Alexander Bezborodko, volledig Alexander Andrejevitsj, Prins Bezborodko, (geboren op 25 maart [14 maart, oude stijl], 1747, Glukhovo, Oekraïne, Russische rijk – overleden op 17 april [6 april 1799, St. Petersburg, Rusland), Russische minister van Buitenlandse Zaken die nauw betrokken was bij de belangrijke diplomatieke zaken van Catharina de Grote, inclusief haar idee van het herstellen van de Byzantijnse rijk onder haar kleinzoon Constantijn.
Aanbevolen aan Catherine door graaf P.A. Rumyantsev, met wie hij in de Russisch-Turkse oorlog van 1768-1774 had gediend, werd Bezborodko benoemd tot secretaris van verzoekschriften in 1775. Later werd hij postmeester-generaal en "gevolmachtigde van alle onderhandelingen" in het ministerie van Buitenlandse Zaken, en in 1786 werd hij gepromoveerd tot de Senaat, waar hij de woordvoerder van Catherine werd. In 1792 sloot hij het Verdrag van Jassy met de Turken, waardoor de grens van Rusland werd uitgebreid tot de rivier de Dnjestr.
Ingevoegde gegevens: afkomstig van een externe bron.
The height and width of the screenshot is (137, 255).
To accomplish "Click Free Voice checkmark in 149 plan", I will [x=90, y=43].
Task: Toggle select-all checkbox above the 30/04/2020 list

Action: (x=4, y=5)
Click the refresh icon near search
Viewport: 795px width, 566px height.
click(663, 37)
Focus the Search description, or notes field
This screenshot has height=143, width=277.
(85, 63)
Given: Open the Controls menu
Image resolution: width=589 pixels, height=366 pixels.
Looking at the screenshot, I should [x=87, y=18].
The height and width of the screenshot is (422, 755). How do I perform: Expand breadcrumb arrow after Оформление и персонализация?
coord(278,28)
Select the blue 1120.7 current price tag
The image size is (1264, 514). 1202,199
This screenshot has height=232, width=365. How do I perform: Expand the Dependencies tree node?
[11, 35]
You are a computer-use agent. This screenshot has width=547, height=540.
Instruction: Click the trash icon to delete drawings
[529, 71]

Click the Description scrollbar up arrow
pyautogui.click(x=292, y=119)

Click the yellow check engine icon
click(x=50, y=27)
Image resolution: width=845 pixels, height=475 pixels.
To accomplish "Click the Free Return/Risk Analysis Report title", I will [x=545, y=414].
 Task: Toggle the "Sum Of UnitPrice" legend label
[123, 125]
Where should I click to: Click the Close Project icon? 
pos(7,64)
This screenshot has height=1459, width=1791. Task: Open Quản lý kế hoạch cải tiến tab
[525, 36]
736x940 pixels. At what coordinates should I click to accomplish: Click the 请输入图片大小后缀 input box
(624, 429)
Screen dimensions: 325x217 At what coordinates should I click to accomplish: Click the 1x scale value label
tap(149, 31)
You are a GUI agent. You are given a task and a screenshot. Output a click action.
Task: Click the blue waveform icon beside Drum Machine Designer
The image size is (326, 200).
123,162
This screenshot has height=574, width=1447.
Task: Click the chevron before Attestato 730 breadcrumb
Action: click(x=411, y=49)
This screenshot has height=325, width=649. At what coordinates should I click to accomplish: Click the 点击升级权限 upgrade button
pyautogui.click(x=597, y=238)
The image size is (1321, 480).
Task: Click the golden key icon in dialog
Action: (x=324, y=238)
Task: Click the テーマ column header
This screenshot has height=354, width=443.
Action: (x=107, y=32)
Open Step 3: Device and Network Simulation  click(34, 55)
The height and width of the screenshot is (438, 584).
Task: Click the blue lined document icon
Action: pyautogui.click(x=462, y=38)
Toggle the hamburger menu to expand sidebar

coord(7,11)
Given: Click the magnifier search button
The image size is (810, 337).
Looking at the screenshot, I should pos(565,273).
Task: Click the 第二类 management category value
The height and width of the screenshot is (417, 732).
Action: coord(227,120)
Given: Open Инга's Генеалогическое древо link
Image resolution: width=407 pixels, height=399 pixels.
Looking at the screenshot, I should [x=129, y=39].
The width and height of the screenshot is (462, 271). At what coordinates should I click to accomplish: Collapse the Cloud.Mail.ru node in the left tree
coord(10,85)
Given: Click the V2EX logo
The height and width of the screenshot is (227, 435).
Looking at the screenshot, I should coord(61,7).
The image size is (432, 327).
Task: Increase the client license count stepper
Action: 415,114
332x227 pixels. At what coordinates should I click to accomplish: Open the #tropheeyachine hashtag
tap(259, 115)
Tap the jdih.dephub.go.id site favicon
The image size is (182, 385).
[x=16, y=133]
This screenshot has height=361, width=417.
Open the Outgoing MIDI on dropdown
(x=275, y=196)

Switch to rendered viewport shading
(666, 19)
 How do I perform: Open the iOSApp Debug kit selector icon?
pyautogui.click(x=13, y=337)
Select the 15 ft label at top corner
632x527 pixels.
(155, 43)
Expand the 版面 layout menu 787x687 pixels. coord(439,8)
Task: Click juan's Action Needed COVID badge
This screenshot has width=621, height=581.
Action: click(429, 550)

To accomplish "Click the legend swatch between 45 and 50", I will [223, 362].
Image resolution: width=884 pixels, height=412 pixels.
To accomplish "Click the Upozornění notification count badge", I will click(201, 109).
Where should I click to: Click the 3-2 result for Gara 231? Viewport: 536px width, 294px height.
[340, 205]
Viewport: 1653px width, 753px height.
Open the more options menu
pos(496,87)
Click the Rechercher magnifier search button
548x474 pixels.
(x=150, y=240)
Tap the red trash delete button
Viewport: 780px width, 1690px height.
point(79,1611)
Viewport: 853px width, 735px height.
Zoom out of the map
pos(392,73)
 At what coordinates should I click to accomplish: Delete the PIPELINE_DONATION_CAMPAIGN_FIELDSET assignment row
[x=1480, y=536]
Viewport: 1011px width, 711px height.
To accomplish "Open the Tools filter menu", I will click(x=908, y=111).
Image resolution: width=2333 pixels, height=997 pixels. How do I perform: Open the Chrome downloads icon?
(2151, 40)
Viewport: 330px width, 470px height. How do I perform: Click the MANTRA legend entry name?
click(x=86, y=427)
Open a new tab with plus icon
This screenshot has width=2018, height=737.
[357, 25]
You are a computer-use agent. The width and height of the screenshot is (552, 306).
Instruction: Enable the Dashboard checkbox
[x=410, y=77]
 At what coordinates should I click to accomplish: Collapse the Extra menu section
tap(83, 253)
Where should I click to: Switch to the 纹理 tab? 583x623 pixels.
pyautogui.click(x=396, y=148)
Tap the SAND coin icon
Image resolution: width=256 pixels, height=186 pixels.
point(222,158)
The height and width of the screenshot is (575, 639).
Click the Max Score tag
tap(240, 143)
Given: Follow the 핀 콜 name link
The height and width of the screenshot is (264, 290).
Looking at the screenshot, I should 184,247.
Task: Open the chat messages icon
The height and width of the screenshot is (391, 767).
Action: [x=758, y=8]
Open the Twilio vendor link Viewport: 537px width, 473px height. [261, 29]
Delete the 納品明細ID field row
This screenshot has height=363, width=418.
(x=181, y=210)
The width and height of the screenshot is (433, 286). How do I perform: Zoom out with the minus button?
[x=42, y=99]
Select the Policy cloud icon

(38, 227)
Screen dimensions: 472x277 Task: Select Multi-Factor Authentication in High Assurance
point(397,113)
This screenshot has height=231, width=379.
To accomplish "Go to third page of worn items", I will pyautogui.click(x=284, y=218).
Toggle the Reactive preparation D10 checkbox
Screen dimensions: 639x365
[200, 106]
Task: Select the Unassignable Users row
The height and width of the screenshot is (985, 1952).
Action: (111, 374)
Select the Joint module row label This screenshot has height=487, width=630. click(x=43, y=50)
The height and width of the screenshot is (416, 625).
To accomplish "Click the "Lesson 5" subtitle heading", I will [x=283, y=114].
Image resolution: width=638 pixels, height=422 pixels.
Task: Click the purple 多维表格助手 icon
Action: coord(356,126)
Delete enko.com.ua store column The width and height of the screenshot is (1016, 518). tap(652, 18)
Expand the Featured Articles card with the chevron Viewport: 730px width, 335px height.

Hij adviseerde Catherine ook over de tweede en derde deling van Polen (1793 en 1795).
Na de dood van Catherine (1796) werd Bezborodko benoemd tot prins van het Russische rijk en keizerlijke kanselier door Paul I, die, ondanks hun onenigheid over de houding van Rusland ten opzichte van Frankrijk, Bezborodko met gunst.
Uitgever: Encyclopedie Britannica, Inc.